La progressiva applicazione del Decreto sicurezza,  secondo il Presidente, rischia di “comportare difficoltà e ostacoli di natura amministrativo-burocratica rispetto ai necessari interventi di natura clinico-assistenziale”.

In particolare, la Federazione contesta uno specifico aspetto della normativa, “che vede, a suo avviso, un improprio coinvolgimento della figura del medico”. Il riferimento è alla disposizione che assegna al medico, dipendente da una struttura sanitaria pubblica o convenzionato con il SSN, il compito di accertare – ai fini di un eventuale rilascio da parte del Questore di un permesso di soggiorno per cure mediche – se, in caso di rientro al Paese di origine o di provenienza, il paziente straniero in condizioni di salute di particolare gravità possa subire un rilevante pregiudizio.

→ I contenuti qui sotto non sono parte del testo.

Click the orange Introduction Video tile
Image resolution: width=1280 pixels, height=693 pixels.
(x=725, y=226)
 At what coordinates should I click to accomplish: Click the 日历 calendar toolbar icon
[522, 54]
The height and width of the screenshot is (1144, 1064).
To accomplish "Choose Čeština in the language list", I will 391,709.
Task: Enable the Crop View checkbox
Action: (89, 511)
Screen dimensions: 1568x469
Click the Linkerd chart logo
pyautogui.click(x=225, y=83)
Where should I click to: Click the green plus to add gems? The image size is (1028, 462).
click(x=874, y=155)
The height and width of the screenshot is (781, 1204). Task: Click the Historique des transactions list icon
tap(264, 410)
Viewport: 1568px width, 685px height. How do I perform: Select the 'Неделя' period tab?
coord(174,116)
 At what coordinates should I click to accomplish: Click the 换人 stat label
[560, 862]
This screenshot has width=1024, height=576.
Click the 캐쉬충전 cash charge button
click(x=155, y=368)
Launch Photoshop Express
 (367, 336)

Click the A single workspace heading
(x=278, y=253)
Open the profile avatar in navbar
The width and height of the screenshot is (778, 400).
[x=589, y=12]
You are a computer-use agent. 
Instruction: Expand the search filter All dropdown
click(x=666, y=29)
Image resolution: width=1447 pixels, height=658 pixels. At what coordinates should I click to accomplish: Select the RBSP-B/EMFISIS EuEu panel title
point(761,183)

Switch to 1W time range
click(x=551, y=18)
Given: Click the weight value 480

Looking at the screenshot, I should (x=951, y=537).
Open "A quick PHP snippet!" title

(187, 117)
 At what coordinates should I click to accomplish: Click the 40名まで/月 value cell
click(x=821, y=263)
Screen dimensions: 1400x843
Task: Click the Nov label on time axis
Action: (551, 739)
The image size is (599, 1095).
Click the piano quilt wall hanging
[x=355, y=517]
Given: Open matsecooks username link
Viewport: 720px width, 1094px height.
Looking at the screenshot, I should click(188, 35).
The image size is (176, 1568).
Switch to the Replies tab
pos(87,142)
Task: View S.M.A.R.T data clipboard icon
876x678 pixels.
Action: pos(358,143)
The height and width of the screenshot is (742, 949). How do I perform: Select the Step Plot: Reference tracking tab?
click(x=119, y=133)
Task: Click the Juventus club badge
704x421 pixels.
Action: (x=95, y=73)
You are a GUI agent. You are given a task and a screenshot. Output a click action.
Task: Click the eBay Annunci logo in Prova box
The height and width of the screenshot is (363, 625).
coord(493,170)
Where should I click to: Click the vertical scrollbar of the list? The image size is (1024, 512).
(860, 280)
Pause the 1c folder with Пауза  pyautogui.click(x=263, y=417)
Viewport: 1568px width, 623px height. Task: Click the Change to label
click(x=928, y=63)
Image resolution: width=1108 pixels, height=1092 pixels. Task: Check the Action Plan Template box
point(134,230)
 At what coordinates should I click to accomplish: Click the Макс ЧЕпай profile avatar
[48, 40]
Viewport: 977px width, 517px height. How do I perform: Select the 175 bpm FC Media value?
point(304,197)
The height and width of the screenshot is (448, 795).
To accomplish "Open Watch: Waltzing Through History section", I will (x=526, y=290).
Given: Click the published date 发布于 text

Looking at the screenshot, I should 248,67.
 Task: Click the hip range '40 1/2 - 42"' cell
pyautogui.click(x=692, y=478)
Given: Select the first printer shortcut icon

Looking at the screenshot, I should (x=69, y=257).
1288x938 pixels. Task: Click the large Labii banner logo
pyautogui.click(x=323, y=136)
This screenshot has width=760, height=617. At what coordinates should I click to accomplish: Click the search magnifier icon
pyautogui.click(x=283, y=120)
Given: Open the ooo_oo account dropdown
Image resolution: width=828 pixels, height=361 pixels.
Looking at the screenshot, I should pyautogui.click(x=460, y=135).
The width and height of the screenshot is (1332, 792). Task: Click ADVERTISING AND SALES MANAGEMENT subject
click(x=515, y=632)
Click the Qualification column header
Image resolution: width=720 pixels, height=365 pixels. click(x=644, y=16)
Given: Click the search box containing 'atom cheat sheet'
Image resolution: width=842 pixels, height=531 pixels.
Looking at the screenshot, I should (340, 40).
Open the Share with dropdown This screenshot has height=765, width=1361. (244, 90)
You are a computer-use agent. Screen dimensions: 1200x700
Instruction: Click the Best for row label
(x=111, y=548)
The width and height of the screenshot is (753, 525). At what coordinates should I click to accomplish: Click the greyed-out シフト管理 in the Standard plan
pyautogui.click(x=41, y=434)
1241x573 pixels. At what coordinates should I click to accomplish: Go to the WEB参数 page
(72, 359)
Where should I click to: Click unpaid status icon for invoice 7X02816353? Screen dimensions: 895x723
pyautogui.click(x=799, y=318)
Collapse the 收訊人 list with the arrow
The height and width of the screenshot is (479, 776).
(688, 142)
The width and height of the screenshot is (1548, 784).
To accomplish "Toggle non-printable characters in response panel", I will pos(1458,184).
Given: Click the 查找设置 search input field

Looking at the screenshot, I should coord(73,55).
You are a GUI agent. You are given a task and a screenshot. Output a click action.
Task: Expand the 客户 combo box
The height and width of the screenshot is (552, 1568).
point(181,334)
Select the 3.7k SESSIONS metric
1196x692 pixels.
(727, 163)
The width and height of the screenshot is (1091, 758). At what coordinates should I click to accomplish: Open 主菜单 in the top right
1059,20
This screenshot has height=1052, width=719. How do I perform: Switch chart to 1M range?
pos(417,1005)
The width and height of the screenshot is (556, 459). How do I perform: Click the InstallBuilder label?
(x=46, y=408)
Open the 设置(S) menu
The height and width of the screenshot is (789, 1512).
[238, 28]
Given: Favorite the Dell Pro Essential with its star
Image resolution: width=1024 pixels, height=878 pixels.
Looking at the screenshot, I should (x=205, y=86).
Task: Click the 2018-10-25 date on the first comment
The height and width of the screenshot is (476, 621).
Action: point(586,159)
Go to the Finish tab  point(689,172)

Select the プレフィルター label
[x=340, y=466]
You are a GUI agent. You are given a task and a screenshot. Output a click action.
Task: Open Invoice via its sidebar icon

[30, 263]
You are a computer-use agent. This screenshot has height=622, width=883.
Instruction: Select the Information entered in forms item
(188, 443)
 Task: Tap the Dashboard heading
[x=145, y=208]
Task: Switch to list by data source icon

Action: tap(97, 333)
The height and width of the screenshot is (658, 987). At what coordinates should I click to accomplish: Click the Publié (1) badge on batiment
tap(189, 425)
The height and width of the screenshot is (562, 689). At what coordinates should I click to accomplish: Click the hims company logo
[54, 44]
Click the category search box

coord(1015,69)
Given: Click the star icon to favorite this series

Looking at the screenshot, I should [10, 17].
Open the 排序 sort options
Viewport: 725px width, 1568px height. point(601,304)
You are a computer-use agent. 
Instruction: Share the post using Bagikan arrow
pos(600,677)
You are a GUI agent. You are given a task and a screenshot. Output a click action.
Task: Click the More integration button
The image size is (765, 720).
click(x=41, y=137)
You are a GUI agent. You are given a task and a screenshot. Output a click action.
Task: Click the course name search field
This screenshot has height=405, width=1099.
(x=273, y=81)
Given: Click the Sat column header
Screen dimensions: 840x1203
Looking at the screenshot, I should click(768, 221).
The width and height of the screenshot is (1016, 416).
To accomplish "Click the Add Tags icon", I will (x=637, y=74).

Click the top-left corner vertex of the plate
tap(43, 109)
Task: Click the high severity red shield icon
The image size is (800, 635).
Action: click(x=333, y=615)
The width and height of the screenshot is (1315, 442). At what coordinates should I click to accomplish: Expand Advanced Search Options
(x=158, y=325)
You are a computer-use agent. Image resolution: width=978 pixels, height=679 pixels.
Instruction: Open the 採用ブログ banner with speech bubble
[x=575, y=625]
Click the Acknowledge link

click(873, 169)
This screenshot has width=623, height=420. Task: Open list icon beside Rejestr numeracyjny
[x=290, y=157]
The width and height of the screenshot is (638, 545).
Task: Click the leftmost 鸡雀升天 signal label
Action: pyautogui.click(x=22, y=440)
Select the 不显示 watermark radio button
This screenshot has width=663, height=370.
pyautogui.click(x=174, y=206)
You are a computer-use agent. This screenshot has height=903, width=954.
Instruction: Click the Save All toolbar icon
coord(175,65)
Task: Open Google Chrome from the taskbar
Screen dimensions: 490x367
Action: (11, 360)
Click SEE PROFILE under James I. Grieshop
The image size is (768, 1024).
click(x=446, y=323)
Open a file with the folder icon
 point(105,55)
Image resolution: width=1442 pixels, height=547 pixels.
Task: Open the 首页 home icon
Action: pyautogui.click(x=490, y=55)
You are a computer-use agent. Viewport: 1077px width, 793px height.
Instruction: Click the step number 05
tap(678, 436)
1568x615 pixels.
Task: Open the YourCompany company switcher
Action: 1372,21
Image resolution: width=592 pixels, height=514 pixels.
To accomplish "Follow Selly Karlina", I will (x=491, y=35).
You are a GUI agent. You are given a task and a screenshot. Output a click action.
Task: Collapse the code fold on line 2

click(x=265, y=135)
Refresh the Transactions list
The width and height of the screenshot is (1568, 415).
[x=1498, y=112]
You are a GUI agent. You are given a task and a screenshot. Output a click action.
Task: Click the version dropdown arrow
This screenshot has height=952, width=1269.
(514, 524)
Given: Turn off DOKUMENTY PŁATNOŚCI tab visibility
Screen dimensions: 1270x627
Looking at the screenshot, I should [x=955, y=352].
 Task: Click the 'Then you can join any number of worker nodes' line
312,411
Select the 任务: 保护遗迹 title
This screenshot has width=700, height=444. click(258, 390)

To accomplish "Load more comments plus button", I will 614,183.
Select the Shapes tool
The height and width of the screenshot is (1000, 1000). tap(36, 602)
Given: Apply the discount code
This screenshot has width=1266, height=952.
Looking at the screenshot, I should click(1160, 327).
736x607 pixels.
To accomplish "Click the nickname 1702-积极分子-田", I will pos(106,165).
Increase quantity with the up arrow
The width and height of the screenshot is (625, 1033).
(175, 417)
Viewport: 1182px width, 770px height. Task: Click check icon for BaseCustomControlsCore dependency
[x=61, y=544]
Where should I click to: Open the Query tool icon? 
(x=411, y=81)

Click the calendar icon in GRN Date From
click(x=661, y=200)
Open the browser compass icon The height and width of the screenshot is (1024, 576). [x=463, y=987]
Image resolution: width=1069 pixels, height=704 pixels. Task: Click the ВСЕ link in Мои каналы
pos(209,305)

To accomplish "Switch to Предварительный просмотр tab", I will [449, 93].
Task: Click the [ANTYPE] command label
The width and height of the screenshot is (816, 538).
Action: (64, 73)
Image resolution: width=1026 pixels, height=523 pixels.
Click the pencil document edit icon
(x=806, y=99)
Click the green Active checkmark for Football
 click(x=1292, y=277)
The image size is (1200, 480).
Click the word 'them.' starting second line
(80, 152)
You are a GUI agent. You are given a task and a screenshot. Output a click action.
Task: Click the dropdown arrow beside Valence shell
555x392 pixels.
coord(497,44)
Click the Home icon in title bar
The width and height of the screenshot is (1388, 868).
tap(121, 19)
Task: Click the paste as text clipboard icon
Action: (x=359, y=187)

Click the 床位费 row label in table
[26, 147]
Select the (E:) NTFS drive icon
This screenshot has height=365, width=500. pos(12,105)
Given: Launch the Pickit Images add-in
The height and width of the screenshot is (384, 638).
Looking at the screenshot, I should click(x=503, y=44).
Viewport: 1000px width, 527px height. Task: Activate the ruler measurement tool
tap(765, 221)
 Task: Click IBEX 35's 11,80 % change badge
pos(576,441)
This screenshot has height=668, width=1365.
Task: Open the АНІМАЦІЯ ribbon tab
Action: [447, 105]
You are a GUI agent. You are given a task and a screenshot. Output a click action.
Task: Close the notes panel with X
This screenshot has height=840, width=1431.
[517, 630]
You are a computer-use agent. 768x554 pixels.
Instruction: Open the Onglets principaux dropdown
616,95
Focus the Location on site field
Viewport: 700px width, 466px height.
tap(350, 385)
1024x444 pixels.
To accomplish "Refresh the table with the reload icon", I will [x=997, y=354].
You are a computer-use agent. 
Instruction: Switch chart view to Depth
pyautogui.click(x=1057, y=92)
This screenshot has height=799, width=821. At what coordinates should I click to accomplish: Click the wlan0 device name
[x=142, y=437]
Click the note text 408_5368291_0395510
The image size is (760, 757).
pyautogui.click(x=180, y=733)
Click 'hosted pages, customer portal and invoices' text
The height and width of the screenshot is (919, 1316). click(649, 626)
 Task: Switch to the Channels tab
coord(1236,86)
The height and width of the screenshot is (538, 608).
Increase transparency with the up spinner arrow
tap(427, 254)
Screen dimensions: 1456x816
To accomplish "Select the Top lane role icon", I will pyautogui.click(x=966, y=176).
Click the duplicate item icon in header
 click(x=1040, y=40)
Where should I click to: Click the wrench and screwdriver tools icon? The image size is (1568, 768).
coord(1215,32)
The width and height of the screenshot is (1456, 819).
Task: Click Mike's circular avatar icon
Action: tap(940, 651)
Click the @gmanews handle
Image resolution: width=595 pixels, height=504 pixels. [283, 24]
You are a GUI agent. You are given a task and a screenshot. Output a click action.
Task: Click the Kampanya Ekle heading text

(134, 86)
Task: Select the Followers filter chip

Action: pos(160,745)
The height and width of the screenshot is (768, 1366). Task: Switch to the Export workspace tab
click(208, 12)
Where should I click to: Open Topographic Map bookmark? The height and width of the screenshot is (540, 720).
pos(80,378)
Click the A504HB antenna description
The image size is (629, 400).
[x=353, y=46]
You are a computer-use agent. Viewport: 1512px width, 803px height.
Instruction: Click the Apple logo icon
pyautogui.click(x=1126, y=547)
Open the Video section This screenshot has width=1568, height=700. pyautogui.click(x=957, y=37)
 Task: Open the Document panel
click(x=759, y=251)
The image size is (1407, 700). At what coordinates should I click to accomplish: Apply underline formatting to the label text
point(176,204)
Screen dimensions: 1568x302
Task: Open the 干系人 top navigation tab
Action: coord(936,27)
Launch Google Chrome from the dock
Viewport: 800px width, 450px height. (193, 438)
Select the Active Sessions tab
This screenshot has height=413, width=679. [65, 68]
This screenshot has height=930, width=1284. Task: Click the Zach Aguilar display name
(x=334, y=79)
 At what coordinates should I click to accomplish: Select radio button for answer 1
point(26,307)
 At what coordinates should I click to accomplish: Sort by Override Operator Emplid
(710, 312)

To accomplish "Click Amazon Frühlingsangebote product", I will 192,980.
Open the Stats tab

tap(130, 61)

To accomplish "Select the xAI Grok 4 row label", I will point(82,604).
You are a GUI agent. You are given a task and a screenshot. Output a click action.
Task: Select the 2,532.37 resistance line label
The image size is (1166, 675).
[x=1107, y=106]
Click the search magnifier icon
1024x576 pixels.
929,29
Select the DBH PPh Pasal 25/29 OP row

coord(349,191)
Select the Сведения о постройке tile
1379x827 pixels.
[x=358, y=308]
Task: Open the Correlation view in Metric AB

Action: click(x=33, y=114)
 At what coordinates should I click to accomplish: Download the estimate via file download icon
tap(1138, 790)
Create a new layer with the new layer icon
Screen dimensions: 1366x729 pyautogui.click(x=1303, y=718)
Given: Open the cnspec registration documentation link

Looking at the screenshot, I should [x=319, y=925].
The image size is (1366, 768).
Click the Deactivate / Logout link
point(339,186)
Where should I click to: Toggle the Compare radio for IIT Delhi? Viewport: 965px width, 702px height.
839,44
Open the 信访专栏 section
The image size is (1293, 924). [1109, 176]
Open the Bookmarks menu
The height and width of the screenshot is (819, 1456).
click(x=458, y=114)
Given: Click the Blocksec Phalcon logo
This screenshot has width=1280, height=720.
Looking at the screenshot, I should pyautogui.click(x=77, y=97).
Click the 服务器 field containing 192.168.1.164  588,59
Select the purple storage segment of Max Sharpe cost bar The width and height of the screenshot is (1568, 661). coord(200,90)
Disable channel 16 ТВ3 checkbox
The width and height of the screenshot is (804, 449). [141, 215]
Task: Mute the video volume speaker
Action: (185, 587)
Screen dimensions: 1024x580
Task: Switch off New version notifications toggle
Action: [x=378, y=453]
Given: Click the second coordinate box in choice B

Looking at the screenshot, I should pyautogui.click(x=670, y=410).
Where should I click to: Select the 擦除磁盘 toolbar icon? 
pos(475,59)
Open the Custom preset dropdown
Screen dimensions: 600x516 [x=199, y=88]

Al medico, nello specifico, viene chiesto di valutare e accertare proprio la “particolare gravità” delle condizioni del paziente, così come di verificare e accertare, “mediante idonea documentazione”, che quella persona non abbia, nel proprio paese di origine o provenienza, la possibilità di essere curata adeguatamente.

Nell’affidare al Medico questo ruolo, la legge – osserva Anelli – “non chiarisce né di quali mezzi potrebbe disporre per l’accertamento di dette situazioni né a quali responsabilità andrebbe incontro nell’espletamento di tale compito, che di fatto costituirebbe la constatazione dell’impossibilità di cura efficace del paziente straniero in caso di rientro al Paese di origine o di provenienza”.

La FNOMCeO, quondi, esprime forte preoccupazione che, a fronte di tali compiti, il medico si trovi effettivamente nella situazione di dover decidere – senza poter disporre di informazioni, strumenti e criteri oggettivi – su un eventuale rimpatrio forzato per provvedimento di espulsione. In tal modo rischierebbe di compromettere la prognosi e la qualità di vita di una persona, senza trascurare il verificarsi di situazioni e responsabilità di notevole impatto da un punto di vista deontologico.

“Il patrimonio di diritti universali costruito dall’Italia attraverso il suo SSN, che ha portato a promuovere e tutelare la salute di tutti, senza alcuna distinzione – conclude Anelli – deve essere custodito orgogliosamente e messo al riparo da misure che ne possano compromettere lo spirito ed i risultati di Salute pubblica”. Da qui la richiesta di modificare la normativa vigente.